ENTRIES PROVIDED:
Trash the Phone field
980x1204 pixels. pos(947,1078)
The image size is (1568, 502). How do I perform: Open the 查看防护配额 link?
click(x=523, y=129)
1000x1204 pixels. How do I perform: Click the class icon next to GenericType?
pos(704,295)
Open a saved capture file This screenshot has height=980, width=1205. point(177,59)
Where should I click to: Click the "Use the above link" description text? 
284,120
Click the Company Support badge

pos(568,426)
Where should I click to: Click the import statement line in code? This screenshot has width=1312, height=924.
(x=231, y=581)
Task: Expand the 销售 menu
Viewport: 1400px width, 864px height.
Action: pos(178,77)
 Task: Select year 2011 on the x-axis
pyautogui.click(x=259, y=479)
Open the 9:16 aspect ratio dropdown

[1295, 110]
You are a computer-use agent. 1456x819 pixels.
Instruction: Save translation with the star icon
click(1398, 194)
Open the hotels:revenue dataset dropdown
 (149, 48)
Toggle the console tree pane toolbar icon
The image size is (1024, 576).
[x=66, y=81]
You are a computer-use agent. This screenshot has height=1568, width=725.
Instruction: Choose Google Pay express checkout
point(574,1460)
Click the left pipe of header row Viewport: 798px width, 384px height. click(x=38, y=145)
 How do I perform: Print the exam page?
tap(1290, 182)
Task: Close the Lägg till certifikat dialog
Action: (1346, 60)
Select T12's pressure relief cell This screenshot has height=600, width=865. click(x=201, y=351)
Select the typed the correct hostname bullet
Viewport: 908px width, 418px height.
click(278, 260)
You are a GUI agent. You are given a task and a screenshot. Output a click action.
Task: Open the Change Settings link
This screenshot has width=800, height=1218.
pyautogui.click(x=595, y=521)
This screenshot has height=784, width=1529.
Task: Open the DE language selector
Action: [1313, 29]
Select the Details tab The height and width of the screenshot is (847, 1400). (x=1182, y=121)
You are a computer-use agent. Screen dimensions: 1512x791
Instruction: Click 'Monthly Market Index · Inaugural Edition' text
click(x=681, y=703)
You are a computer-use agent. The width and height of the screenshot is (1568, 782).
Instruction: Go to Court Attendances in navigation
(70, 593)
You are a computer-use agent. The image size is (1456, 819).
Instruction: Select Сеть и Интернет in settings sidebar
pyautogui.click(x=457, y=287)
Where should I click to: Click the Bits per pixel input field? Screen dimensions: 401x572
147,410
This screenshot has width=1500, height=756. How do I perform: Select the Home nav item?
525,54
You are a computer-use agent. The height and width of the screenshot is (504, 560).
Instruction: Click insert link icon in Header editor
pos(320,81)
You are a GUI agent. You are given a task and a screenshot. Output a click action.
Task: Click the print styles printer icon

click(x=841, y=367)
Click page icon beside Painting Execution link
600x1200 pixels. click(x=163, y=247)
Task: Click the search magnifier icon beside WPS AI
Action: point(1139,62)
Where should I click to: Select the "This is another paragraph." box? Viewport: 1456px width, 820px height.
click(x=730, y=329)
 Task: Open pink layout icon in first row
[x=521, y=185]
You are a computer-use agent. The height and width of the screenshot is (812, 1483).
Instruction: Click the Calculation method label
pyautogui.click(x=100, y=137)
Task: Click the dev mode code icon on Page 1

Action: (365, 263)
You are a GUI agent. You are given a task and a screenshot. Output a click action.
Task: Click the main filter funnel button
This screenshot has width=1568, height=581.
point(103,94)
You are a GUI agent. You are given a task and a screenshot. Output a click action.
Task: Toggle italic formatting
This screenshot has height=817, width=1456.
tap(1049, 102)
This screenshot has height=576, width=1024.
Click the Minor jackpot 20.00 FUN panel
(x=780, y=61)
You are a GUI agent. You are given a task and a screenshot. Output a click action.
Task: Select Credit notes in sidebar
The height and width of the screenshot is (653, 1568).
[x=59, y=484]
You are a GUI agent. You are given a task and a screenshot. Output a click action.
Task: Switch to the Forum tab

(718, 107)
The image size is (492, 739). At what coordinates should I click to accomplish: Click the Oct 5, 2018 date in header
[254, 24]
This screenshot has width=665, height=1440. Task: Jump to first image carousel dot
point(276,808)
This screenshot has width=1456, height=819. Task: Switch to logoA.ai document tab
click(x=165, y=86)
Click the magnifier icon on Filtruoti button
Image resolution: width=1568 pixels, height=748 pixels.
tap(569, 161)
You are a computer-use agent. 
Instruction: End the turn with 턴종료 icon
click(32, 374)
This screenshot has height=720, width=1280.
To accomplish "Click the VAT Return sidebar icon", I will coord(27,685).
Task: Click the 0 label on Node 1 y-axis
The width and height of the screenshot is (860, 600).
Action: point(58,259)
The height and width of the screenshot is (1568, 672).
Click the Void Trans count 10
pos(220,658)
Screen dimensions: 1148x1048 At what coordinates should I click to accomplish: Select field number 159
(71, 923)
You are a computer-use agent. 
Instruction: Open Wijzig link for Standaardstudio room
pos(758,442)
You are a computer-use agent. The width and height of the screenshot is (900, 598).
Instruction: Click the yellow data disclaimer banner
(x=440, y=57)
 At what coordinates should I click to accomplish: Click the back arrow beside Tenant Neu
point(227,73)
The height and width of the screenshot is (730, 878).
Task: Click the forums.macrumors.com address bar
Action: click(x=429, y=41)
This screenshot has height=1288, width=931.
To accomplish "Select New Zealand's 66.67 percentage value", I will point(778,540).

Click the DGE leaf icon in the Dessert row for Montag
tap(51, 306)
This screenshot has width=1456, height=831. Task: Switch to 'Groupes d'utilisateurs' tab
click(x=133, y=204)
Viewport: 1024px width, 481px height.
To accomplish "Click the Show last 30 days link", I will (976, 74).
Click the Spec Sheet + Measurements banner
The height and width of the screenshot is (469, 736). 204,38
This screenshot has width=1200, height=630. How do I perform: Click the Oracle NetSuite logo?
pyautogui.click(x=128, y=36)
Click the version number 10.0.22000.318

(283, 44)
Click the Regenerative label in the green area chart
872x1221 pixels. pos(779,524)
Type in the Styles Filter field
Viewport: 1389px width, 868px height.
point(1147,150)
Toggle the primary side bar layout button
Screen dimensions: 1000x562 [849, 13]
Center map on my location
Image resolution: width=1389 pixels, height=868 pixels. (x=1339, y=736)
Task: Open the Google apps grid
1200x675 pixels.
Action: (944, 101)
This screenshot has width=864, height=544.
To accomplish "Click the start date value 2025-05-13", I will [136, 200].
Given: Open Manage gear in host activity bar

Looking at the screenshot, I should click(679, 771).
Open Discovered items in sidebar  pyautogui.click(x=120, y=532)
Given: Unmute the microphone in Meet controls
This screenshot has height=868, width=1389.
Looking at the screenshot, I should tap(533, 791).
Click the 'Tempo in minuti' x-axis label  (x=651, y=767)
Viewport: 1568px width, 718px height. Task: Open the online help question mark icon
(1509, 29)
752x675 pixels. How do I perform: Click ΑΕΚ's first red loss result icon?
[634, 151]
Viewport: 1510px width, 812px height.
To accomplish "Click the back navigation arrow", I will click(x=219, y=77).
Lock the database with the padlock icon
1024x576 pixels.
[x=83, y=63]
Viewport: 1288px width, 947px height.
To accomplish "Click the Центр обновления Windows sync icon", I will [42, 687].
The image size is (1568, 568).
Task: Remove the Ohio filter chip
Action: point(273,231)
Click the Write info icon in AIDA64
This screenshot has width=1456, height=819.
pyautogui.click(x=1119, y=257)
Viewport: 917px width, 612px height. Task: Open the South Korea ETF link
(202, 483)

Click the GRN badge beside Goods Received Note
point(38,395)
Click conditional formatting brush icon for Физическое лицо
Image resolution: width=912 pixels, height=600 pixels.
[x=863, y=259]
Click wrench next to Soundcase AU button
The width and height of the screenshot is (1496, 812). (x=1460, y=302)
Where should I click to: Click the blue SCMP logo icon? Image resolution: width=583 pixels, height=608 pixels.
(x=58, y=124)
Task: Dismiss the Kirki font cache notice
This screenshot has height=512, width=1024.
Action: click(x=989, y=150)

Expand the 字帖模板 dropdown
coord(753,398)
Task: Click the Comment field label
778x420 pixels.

DIRECTIONS:
Copy the lines exactly, from the line with "The height and width of the screenshot is (1568, 672)." up to and including the line with "Action: click(x=429, y=41)".

WRITTEN SOLUTION:
The height and width of the screenshot is (1568, 672).
Click the Void Trans count 10
pos(220,658)
Screen dimensions: 1148x1048 At what coordinates should I click to accomplish: Select field number 159
(71, 923)
You are a computer-use agent. 
Instruction: Open Wijzig link for Standaardstudio room
pos(758,442)
You are a computer-use agent. The width and height of the screenshot is (900, 598).
Instruction: Click the yellow data disclaimer banner
(x=440, y=57)
 At what coordinates should I click to accomplish: Click the back arrow beside Tenant Neu
point(227,73)
The height and width of the screenshot is (730, 878).
Task: Click the forums.macrumors.com address bar
Action: click(x=429, y=41)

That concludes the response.